Department of Health & Human Services

Centers for Medicare & Medicaid Services
Form Approved

OMB No. 0938-0391

Statement of Deficiencies (X1) Provider/Supplier/CLIA Identification Number 010001 (X3) Date Survey Completed 10/02/2019
Name of Provider or Supplier Southeast Health Medical Center Street Address, City, State 1108 Ross Clark Circle, Dothan, AL
For information on the provider's plan to correct this deficiency, please contact the provider or the state survey agency.
(X4) ID Prefix Tag Summary Statement of Deficiencies

(Each deficiency should be preceded by full regulatory or LSC identifying information)
A0000 An unannounced federal Emergency Medical Treatment & Labor Act (EMTALA) complaint survey, AL36479, was conducted at Southeast Alabama Medical Center on October 2, 2019, specifically for the review of EMTALA requirements.
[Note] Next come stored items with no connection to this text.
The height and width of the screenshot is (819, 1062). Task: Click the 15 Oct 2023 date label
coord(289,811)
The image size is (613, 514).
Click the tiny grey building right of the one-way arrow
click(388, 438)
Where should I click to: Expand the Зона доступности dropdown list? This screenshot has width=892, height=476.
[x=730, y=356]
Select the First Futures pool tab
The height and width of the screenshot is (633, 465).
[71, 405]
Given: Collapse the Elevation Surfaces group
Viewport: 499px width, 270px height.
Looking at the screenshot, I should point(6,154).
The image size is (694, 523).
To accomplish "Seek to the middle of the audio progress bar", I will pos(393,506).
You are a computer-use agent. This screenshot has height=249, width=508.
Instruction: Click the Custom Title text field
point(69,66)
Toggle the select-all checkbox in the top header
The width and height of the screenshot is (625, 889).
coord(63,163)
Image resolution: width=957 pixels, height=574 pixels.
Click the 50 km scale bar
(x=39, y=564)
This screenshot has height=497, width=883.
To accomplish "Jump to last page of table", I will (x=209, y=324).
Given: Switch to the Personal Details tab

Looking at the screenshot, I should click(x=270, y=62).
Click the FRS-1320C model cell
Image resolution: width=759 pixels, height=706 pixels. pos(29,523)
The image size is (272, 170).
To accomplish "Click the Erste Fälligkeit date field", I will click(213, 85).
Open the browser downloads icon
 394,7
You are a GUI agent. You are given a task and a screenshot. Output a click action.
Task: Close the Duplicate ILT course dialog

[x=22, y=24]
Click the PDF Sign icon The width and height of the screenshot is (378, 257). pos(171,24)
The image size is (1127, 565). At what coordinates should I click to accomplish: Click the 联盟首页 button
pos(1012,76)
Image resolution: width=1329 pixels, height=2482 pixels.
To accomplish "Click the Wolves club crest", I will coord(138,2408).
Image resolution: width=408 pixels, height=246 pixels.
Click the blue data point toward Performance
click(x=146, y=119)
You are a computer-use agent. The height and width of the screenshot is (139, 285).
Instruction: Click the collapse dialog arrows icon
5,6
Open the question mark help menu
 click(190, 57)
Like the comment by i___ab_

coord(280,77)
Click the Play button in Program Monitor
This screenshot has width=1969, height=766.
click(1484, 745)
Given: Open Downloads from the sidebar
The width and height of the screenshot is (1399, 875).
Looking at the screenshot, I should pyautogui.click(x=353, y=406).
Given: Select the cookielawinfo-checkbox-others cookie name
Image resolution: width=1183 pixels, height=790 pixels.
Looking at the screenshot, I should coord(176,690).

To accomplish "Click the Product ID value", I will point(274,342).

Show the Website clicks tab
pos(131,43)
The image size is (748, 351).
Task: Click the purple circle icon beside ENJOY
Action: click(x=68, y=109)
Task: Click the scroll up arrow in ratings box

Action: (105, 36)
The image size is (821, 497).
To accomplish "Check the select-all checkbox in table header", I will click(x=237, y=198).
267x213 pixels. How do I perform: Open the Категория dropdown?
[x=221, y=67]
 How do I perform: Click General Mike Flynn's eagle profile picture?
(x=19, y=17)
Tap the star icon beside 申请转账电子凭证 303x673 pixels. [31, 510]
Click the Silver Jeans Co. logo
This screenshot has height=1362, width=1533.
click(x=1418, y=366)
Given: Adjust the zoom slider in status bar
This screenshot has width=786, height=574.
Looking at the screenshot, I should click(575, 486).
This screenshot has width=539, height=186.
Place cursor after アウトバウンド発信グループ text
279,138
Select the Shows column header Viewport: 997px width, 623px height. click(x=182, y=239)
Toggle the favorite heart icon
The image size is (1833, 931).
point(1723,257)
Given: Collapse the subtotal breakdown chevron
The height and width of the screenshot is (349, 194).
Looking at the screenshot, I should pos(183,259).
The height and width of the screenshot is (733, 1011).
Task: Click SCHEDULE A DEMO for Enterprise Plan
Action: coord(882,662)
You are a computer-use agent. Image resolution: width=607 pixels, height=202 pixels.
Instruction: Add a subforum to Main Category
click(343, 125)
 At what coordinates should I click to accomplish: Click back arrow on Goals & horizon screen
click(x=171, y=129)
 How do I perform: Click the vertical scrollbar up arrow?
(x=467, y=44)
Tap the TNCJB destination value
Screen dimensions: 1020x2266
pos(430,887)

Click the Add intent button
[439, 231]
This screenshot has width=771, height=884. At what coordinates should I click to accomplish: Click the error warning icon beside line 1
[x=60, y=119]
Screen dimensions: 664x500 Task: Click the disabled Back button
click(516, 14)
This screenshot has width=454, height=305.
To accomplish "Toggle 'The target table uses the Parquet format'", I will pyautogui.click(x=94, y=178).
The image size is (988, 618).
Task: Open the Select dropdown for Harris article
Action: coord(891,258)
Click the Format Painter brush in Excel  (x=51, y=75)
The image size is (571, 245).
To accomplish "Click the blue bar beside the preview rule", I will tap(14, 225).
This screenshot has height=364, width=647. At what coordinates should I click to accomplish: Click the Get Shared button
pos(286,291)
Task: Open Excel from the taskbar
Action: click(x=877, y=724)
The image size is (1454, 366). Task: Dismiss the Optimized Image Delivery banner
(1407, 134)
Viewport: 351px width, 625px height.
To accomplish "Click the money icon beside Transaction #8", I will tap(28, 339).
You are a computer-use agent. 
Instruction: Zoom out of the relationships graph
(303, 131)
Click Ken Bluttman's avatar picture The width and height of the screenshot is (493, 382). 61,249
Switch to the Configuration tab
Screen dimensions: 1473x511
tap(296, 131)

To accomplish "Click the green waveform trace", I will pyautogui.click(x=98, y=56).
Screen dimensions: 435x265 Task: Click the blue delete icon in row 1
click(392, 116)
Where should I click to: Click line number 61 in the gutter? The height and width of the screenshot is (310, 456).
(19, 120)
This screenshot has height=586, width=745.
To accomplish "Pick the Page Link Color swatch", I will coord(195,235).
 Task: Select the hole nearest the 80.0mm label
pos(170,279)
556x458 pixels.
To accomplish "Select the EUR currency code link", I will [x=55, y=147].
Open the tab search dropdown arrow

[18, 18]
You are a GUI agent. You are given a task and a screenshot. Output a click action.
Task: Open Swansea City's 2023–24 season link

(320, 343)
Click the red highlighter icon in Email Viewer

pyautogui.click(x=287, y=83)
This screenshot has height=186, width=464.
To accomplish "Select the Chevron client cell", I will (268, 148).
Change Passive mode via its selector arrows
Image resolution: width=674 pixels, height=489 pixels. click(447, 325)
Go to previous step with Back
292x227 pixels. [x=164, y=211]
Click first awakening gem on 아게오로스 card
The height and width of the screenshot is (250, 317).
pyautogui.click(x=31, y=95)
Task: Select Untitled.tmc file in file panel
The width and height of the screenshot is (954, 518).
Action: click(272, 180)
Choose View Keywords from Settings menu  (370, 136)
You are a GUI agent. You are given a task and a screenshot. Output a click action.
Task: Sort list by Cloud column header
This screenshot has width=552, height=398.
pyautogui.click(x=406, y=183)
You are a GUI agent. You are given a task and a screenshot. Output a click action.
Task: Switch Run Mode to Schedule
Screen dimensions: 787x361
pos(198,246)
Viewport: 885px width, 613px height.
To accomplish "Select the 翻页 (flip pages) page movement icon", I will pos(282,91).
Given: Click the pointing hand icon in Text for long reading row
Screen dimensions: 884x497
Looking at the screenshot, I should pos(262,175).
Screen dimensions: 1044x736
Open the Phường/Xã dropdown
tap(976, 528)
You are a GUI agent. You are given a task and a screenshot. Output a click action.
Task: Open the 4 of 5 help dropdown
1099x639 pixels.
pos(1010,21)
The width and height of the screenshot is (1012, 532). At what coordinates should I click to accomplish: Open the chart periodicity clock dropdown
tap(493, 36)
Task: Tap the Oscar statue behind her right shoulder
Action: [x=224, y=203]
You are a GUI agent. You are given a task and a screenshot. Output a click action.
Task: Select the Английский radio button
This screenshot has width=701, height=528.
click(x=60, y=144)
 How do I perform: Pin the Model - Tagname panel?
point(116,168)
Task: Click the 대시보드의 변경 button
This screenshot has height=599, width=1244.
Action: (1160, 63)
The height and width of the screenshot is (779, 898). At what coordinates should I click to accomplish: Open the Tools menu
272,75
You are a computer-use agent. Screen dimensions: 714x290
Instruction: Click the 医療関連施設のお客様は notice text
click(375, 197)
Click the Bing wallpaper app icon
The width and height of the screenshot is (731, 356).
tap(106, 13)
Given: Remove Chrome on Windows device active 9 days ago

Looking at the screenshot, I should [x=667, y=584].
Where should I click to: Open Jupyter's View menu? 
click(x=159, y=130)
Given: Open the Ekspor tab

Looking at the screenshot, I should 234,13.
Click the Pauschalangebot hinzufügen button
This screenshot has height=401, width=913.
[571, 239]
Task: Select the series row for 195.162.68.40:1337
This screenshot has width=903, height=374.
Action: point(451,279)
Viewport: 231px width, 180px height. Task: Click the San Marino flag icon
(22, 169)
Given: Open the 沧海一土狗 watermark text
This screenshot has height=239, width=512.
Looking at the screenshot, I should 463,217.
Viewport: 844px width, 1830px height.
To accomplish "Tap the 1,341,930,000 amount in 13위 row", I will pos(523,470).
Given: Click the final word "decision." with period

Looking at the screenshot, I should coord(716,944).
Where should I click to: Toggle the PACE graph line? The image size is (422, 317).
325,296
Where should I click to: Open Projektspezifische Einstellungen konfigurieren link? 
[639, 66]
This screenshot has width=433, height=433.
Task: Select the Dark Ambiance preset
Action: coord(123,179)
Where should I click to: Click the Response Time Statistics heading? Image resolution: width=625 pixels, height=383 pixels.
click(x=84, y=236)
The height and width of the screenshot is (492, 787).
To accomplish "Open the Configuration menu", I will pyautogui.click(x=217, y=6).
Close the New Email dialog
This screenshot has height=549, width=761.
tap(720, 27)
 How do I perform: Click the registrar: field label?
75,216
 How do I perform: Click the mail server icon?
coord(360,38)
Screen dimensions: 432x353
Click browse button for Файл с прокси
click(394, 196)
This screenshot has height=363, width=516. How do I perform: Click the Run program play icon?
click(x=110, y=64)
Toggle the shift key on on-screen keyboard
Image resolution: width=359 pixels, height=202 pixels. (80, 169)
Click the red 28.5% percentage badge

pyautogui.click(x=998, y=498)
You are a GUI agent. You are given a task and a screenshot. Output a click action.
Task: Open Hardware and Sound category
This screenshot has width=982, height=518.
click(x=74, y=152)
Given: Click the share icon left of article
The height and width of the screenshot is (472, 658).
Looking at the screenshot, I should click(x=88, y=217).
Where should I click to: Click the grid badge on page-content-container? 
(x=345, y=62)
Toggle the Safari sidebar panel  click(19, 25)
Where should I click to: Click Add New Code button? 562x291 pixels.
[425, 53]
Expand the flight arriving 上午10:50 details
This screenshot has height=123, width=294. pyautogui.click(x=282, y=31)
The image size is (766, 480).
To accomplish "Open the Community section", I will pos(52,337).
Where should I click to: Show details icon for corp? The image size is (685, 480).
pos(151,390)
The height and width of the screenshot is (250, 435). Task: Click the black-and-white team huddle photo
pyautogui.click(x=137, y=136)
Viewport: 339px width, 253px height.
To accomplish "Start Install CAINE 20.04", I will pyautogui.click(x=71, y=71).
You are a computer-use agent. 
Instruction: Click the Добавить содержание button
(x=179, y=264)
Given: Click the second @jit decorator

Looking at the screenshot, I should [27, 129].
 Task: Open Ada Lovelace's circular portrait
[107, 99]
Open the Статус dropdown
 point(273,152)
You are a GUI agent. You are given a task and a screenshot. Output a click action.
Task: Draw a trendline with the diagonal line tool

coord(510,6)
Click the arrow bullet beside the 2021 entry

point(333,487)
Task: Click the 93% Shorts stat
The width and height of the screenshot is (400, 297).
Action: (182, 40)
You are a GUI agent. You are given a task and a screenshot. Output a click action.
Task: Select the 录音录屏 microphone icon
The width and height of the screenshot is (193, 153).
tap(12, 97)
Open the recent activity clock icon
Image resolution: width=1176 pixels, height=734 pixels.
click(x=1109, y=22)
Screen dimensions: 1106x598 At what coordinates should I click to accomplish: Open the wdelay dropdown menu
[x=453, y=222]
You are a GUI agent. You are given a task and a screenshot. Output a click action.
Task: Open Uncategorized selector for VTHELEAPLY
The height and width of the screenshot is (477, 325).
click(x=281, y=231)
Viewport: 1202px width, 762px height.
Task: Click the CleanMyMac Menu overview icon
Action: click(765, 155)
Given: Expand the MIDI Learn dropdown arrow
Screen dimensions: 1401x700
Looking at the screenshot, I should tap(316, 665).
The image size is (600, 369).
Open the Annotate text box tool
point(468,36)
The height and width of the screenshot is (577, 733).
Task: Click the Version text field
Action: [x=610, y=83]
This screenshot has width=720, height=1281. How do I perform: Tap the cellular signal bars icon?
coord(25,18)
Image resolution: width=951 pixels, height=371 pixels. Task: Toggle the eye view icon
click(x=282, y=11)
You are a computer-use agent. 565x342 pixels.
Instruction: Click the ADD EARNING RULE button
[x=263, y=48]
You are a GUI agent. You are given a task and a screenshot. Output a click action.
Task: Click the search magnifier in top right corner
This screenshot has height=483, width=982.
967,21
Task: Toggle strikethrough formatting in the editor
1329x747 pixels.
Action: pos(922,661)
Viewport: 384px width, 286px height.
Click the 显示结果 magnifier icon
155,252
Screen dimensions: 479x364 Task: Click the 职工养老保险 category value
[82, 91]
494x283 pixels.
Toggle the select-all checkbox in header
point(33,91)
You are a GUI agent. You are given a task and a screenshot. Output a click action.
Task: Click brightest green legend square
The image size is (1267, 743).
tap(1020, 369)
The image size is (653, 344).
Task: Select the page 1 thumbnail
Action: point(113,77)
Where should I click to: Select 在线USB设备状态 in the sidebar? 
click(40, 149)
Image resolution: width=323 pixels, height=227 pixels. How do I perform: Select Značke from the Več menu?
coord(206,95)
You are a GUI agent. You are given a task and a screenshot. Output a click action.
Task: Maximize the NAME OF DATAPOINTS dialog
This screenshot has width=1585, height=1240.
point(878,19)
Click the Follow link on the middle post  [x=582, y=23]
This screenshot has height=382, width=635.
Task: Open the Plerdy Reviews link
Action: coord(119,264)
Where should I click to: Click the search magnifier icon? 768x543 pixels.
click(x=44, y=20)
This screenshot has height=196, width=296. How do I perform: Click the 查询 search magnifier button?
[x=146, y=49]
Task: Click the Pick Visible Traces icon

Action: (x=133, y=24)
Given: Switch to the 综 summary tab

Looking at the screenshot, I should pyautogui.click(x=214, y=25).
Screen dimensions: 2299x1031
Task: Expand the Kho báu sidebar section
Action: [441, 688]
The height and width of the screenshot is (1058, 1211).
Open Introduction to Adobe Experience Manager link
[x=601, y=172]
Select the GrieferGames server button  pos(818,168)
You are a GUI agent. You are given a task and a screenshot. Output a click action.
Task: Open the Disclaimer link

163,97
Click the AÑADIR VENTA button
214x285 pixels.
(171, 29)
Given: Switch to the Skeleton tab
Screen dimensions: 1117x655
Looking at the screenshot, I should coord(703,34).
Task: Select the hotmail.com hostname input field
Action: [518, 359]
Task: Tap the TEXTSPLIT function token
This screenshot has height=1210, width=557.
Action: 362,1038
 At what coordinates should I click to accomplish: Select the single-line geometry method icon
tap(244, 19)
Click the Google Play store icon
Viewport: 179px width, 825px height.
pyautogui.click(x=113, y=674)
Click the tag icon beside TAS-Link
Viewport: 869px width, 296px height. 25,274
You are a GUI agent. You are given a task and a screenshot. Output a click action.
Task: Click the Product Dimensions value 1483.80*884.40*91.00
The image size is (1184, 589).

The Regulatory Director and Interim Quality Director were notified on December 17, 2019 at 1:25 p.m. that Immediate Jeopardy (IJ) existed. Based on review of the facility's Emergency Medical Treatment and Labor Act (EMTALA) related policy, Medical Staff Bylaws and Rules and Regulations, Hospital # 2 Emergency Department (ED) medical record (MR), and interviews with staff it was determined Southeast Alabama Medical Center (Hospital # 1) failed to provide a Medical Screening Examination (MSE) for a patient that presented to the wound care clinic, located on the hospital campus, for care. The wound clinic staff notified 911 of the need to transport the patient to the Emergency Department (ED) for evaluation and treatment. The patient was not taken to the on-campus ED, but was transported to Hospital #2's ED for treatment. Southeast Alabama Medical Center failed to provide a MSE, provide stabilizing treatment and arrange for an appropriate transfer to Hospital #2. The hospital's failure to provide stabilizing treatment as required posed an immediate and serious threat to Patient #21's health and safety and inappropriately delayed treatment for his emergency medical condition. The patient's condition was not stable at the time of transfer, as this resulted in an inappropriate transfer. The hospital was found to be not in compliance with the Federal Regulations at 42 CFR 489.20 and CFR 489.24, Responsibilities of Medicare Participating Hospitals in Emergency Cases. The following is a description of the non-compliance.